- YOUR ASSIGNMENT
Give back the full set of entries exactly, keeping each line intact.

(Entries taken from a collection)
◆ ◆ ◆ ◆

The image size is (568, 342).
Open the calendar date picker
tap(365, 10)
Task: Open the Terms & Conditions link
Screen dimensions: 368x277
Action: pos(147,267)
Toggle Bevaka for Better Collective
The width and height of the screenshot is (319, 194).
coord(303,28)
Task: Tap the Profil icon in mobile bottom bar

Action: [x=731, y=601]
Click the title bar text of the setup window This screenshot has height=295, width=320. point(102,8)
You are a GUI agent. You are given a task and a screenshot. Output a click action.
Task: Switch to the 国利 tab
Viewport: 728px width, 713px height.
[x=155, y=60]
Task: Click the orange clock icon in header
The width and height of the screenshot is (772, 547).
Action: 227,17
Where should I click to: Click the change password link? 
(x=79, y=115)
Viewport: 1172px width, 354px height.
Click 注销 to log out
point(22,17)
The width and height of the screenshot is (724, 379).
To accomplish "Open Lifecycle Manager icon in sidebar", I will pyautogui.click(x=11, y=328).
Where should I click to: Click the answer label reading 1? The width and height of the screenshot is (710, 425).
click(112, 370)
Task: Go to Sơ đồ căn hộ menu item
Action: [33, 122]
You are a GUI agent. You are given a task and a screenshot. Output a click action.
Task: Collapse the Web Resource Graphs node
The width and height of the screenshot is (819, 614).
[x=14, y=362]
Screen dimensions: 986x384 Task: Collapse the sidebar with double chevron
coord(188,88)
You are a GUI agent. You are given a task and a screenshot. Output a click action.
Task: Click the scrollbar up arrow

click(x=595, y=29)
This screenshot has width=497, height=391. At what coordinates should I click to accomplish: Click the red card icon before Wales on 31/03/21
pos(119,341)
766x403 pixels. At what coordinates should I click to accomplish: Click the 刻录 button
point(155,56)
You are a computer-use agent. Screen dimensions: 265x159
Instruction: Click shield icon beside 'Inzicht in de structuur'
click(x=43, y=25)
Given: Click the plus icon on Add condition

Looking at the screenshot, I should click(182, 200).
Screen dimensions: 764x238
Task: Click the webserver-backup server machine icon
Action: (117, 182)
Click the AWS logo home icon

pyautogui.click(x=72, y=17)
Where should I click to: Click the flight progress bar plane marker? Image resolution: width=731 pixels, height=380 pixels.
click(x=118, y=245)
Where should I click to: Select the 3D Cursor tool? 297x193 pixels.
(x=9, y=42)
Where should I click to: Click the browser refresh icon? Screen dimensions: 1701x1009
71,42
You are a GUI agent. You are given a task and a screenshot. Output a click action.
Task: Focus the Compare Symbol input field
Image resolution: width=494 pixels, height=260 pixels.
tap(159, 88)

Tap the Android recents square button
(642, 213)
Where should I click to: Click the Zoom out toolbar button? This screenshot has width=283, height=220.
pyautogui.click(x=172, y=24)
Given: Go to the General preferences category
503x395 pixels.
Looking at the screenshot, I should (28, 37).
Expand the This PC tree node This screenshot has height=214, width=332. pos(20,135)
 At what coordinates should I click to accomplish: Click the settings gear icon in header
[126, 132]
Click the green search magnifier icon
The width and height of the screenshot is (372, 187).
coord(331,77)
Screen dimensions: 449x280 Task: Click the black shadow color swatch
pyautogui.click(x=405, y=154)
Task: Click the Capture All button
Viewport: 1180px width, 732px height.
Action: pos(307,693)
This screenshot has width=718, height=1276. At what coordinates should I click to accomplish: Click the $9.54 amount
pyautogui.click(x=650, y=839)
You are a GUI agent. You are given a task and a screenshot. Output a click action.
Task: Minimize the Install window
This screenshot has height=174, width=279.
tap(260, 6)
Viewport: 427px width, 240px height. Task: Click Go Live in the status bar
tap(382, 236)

◆ ◆ ◆ ◆

- ANSWER TO THIS EXERCISE
The image size is (568, 342).
Open the calendar date picker
tap(365, 10)
Task: Open the Terms & Conditions link
Screen dimensions: 368x277
Action: pos(147,267)
Toggle Bevaka for Better Collective
The width and height of the screenshot is (319, 194).
coord(303,28)
Task: Tap the Profil icon in mobile bottom bar

Action: [x=731, y=601]
Click the title bar text of the setup window This screenshot has height=295, width=320. point(102,8)
You are a GUI agent. You are given a task and a screenshot. Output a click action.
Task: Switch to the 国利 tab
Viewport: 728px width, 713px height.
[x=155, y=60]
Task: Click the orange clock icon in header
The width and height of the screenshot is (772, 547).
Action: 227,17
Where should I click to: Click the change password link? 
(x=79, y=115)
Viewport: 1172px width, 354px height.
Click 注销 to log out
point(22,17)
The width and height of the screenshot is (724, 379).
To accomplish "Open Lifecycle Manager icon in sidebar", I will pyautogui.click(x=11, y=328).
Where should I click to: Click the answer label reading 1? The width and height of the screenshot is (710, 425).
click(112, 370)
Task: Go to Sơ đồ căn hộ menu item
Action: [33, 122]
You are a GUI agent. You are given a task and a screenshot. Output a click action.
Task: Collapse the Web Resource Graphs node
The width and height of the screenshot is (819, 614).
[x=14, y=362]
Screen dimensions: 986x384 Task: Collapse the sidebar with double chevron
coord(188,88)
You are a GUI agent. You are given a task and a screenshot. Output a click action.
Task: Click the scrollbar up arrow

click(x=595, y=29)
This screenshot has width=497, height=391. At what coordinates should I click to accomplish: Click the red card icon before Wales on 31/03/21
pos(119,341)
766x403 pixels. At what coordinates should I click to accomplish: Click the 刻录 button
point(155,56)
You are a computer-use agent. Screen dimensions: 265x159
Instruction: Click shield icon beside 'Inzicht in de structuur'
click(x=43, y=25)
Given: Click the plus icon on Add condition

Looking at the screenshot, I should click(182, 200).
Screen dimensions: 764x238
Task: Click the webserver-backup server machine icon
Action: (117, 182)
Click the AWS logo home icon

pyautogui.click(x=72, y=17)
Where should I click to: Click the flight progress bar plane marker? Image resolution: width=731 pixels, height=380 pixels.
click(x=118, y=245)
Where should I click to: Select the 3D Cursor tool? 297x193 pixels.
(x=9, y=42)
Where should I click to: Click the browser refresh icon? Screen dimensions: 1701x1009
71,42
You are a GUI agent. You are given a task and a screenshot. Output a click action.
Task: Focus the Compare Symbol input field
Image resolution: width=494 pixels, height=260 pixels.
tap(159, 88)

Tap the Android recents square button
(642, 213)
Where should I click to: Click the Zoom out toolbar button? This screenshot has width=283, height=220.
pyautogui.click(x=172, y=24)
Given: Go to the General preferences category
503x395 pixels.
Looking at the screenshot, I should (28, 37).
Expand the This PC tree node This screenshot has height=214, width=332. pos(20,135)
 At what coordinates should I click to accomplish: Click the settings gear icon in header
[126, 132]
Click the green search magnifier icon
The width and height of the screenshot is (372, 187).
coord(331,77)
Screen dimensions: 449x280 Task: Click the black shadow color swatch
pyautogui.click(x=405, y=154)
Task: Click the Capture All button
Viewport: 1180px width, 732px height.
Action: pos(307,693)
This screenshot has width=718, height=1276. At what coordinates should I click to accomplish: Click the $9.54 amount
pyautogui.click(x=650, y=839)
You are a GUI agent. You are given a task and a screenshot. Output a click action.
Task: Minimize the Install window
This screenshot has height=174, width=279.
tap(260, 6)
Viewport: 427px width, 240px height. Task: Click Go Live in the status bar
tap(382, 236)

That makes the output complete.